What you have to do
Give again, unaltered, the lines of the listing below that run from the line having "Toggle the switch on Tyrus Medhurst's row" through the line having "Select the turtle radical 龟 in the grid".

Records supplied
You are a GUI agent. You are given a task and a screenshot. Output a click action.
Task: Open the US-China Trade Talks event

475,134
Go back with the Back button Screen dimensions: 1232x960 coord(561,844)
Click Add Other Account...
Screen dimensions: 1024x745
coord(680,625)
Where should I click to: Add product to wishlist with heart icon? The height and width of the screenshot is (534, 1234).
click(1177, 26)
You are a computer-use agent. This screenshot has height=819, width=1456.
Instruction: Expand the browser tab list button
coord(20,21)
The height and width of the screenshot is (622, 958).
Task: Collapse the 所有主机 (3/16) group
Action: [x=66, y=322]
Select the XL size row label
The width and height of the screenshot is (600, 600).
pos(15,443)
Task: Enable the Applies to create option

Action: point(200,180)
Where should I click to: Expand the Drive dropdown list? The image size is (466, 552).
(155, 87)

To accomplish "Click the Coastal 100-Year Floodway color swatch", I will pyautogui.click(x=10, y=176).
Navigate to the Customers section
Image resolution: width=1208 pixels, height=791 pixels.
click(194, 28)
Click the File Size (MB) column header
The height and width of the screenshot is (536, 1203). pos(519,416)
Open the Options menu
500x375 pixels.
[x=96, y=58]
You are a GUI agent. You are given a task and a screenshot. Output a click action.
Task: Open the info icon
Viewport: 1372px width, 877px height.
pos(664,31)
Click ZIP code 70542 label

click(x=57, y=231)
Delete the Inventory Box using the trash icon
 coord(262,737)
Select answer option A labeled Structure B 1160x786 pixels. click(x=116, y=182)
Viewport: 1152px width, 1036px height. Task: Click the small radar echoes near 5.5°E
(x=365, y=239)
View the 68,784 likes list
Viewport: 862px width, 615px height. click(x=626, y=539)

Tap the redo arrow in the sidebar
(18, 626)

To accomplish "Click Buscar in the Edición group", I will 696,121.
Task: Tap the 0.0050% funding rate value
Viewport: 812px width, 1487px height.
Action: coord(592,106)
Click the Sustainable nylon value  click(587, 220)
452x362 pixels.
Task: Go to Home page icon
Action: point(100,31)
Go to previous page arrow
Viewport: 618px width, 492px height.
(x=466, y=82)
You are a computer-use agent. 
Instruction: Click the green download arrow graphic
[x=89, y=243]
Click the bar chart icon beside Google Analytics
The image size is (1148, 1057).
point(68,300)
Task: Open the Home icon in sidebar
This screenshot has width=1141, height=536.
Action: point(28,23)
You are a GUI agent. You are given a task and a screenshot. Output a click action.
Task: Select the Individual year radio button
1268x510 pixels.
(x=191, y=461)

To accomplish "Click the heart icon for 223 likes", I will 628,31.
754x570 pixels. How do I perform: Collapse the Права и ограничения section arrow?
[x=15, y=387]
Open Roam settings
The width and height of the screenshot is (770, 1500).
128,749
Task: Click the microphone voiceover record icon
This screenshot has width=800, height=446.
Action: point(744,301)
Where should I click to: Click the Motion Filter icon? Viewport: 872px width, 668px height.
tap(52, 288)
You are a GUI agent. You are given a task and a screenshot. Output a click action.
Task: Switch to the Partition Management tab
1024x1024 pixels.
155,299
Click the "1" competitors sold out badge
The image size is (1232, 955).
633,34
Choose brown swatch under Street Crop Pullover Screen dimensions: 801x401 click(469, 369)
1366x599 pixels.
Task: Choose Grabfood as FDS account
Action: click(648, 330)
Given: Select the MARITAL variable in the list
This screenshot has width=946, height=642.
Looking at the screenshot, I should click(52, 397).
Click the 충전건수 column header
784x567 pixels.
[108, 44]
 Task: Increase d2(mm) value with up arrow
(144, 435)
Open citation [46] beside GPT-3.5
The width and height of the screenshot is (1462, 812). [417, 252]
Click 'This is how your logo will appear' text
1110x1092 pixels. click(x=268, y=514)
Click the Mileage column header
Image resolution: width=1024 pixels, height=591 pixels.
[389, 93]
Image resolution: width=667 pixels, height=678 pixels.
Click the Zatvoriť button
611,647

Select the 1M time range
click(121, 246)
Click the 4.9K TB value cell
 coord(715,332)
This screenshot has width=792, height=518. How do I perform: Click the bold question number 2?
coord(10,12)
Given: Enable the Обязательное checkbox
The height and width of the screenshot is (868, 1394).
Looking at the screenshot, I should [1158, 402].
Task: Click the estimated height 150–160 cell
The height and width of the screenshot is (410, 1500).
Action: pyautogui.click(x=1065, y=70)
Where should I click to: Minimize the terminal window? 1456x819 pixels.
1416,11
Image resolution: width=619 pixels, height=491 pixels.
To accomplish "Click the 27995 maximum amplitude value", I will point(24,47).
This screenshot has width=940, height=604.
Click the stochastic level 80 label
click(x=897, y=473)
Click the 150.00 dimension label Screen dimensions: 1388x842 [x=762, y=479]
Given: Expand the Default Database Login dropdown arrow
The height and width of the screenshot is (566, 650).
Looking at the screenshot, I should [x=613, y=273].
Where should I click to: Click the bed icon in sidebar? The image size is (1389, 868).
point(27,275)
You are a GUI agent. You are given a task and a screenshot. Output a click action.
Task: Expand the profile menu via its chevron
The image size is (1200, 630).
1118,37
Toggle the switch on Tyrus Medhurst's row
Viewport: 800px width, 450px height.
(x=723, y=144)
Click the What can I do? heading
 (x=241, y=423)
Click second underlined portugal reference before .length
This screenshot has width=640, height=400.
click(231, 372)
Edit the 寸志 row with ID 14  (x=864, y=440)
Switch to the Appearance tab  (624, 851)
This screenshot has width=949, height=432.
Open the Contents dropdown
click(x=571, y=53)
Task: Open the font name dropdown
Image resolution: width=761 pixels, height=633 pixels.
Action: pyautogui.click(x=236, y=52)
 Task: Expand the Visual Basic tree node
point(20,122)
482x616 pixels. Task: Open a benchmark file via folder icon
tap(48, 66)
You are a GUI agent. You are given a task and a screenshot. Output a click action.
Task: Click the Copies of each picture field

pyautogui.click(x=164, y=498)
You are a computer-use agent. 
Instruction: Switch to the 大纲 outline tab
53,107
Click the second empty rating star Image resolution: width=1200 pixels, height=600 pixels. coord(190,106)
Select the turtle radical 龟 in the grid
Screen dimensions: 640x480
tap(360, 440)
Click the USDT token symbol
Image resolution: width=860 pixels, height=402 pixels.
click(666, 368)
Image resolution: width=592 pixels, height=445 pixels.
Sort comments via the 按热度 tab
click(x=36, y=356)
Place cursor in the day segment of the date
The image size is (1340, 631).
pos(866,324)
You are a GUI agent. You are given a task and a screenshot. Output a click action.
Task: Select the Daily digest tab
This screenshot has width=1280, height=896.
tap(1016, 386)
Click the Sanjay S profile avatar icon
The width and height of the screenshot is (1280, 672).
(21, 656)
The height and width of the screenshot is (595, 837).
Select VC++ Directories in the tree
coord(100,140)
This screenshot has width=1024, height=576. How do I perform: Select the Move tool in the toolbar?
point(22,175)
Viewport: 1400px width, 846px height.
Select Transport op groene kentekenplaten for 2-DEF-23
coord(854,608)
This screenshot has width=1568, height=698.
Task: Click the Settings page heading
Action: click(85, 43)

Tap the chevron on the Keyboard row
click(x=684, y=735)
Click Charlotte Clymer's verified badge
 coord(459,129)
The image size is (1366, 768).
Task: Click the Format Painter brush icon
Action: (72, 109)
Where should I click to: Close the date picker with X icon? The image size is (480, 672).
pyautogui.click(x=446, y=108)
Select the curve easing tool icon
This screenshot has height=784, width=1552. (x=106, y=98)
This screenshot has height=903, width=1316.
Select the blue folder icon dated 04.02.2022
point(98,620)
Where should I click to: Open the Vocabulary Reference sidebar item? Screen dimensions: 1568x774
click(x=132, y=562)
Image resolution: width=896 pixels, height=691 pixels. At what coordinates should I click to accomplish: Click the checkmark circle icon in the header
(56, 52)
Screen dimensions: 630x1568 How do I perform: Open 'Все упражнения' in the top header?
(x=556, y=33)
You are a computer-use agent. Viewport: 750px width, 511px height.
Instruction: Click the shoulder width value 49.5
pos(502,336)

Result below
Toggle the switch on Tyrus Medhurst's row
Viewport: 800px width, 450px height.
(x=723, y=144)
Click the What can I do? heading
 (x=241, y=423)
Click second underlined portugal reference before .length
This screenshot has width=640, height=400.
click(231, 372)
Edit the 寸志 row with ID 14  (x=864, y=440)
Switch to the Appearance tab  (624, 851)
This screenshot has width=949, height=432.
Open the Contents dropdown
click(x=571, y=53)
Task: Open the font name dropdown
Image resolution: width=761 pixels, height=633 pixels.
Action: pyautogui.click(x=236, y=52)
 Task: Expand the Visual Basic tree node
point(20,122)
482x616 pixels. Task: Open a benchmark file via folder icon
tap(48, 66)
You are a GUI agent. You are given a task and a screenshot. Output a click action.
Task: Click the Copies of each picture field

pyautogui.click(x=164, y=498)
You are a computer-use agent. 
Instruction: Switch to the 大纲 outline tab
53,107
Click the second empty rating star Image resolution: width=1200 pixels, height=600 pixels. coord(190,106)
Select the turtle radical 龟 in the grid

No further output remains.